Quote from Erwin on October 22, 2019, 11:29 am

Quote from AntC on October 22, 2019, 10:35 am

Quote from Erwin on October 22, 2019, 8:45 am

I think footnote 2 ***is*** quite right.

In the domain-ordered approach the relations

BOM(containing_part, contained_part) {(1,2)} and BOM(contained_part, containing_part) {(2,1)}

But those examples aren't domain-ordered; they're 'role-qualified'. Domain-ordered would be

BOM(part, part) {(1,2)} -- in which case this value is not equal: BOM(part, part) {(2,1)}.

(I assume you're putting parens round the heading and tuple rather than braces, to show it's ordered, not a set.)

Yes, thanks for the correction.

Though of course Codd also wrote reasonably explicitly that if domain names are not unique within a relation, they MUST be qualified with the role name, and it would overall get to be something syntactically like

BOM(containing:part, contained:part) {(1,2)} -- in which case this value is not equal: BOM(contained:part, containing:part) {(2,1)}.

By now I'm pretty convinced one of the things Codd had in mind when he wrote about "identifying attributes (/attribute values) by domain name" was exactly for the purpose of "not comparing weights to lengths" and the like.  Which in the most prevailing languages of the day was a very easy thing to do, given that those languages only had "types" 'numeric' and 'text', so to speak (and were primarily focused on physical representation, as you already stated).

Quote from AntC on October 22, 2019, 11:38 am

Quote from AntC on October 22, 2019, 10:35 am

Quote from Erwin on October 22, 2019, 8:45 am

 

  They never get any farther than the equally meaningless/unclear "domains are not types, they have types".  It could mean that for a given domain, a multitude of types could be used to implement that domain in a computer system.  That would imply of necessity that domains and types cannot possibly "be the same thing".  But I think that's nitpickingly seeking excuses for the mere purpose of bashing TTM.  As far as implementation on a computer is concerned, types are the obvious device to map domains to, and choosing distinct types for the same domain is probably never the wisest choice the designer can make.

I'm not seeing any evidence Codd would allow "choosing distinct types for the same domain". What he seems to be doing in those Figs is 'choosing the same types for different domains'. (That is if I make some guesses about what you're meaning by type.) We have an equivalent in modern type theory (which unfortunately goes by a number of different/confusing terms): "declaration that does introduce a new, distinct type, isomorphic to an existing type." 'Isomorphic' there means: contains the same "pool of values" and supporting the same operations/methods within the type.

This is a powerful feature in nominative/nominal type systems: the PhysReps are the same; those 'casts' are nullops -- including the 'casts' from numeric literals to lengths/weights; the type system does the bookkeeping; and can apply type erasure semantics.

Oh, ah, I meant to add this same PhysRep/different domain potentially conflicts with RM Pre 4's "By definition, v has exactly one physical representation and one or more possible representations (at least one, because there is obviously always one that is the same as the physical representation)."

*ENTRIES PROVIDED*:
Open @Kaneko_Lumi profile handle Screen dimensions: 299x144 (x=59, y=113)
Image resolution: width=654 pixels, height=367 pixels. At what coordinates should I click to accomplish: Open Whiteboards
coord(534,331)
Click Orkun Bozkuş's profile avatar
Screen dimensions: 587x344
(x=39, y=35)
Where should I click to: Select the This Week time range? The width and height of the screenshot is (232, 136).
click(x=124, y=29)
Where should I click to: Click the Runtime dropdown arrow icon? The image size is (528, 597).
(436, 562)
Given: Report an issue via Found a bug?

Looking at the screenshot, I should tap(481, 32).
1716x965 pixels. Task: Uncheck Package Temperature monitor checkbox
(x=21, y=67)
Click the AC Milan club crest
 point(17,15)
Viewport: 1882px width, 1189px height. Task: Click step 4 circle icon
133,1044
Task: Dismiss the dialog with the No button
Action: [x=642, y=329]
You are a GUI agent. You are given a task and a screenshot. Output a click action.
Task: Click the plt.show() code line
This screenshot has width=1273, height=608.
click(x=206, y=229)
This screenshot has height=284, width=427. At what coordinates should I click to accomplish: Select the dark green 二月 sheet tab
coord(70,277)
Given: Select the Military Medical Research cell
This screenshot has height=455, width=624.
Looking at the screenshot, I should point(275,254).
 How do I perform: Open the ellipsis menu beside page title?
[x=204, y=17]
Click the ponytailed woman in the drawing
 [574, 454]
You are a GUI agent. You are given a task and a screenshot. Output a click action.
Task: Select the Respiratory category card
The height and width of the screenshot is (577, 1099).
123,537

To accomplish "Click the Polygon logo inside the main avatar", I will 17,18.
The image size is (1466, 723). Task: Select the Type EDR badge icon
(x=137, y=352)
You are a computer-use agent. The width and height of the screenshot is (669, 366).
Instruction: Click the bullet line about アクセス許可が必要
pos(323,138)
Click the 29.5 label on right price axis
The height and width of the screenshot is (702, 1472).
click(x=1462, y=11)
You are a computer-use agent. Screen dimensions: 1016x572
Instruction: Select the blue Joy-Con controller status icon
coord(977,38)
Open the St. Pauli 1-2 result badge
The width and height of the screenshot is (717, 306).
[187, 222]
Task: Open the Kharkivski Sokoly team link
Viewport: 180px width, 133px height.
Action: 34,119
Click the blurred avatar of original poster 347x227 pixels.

*GIVEN TASK*:
List, in order of appearance, every BOM relation value that the forum thread above writes out with both a heading and a tuple.

*SOLUTION*:
1. BOM(containing_part, contained_part) {(1,2)}
2. BOM(contained_part, containing_part) {(2,1)}
3. BOM(part, part) {(1,2)}
4. BOM(part, part) {(2,1)}
5. BOM(containing:part, contained:part) {(1,2)}
6. BOM(contained:part, containing:part) {(2,1)}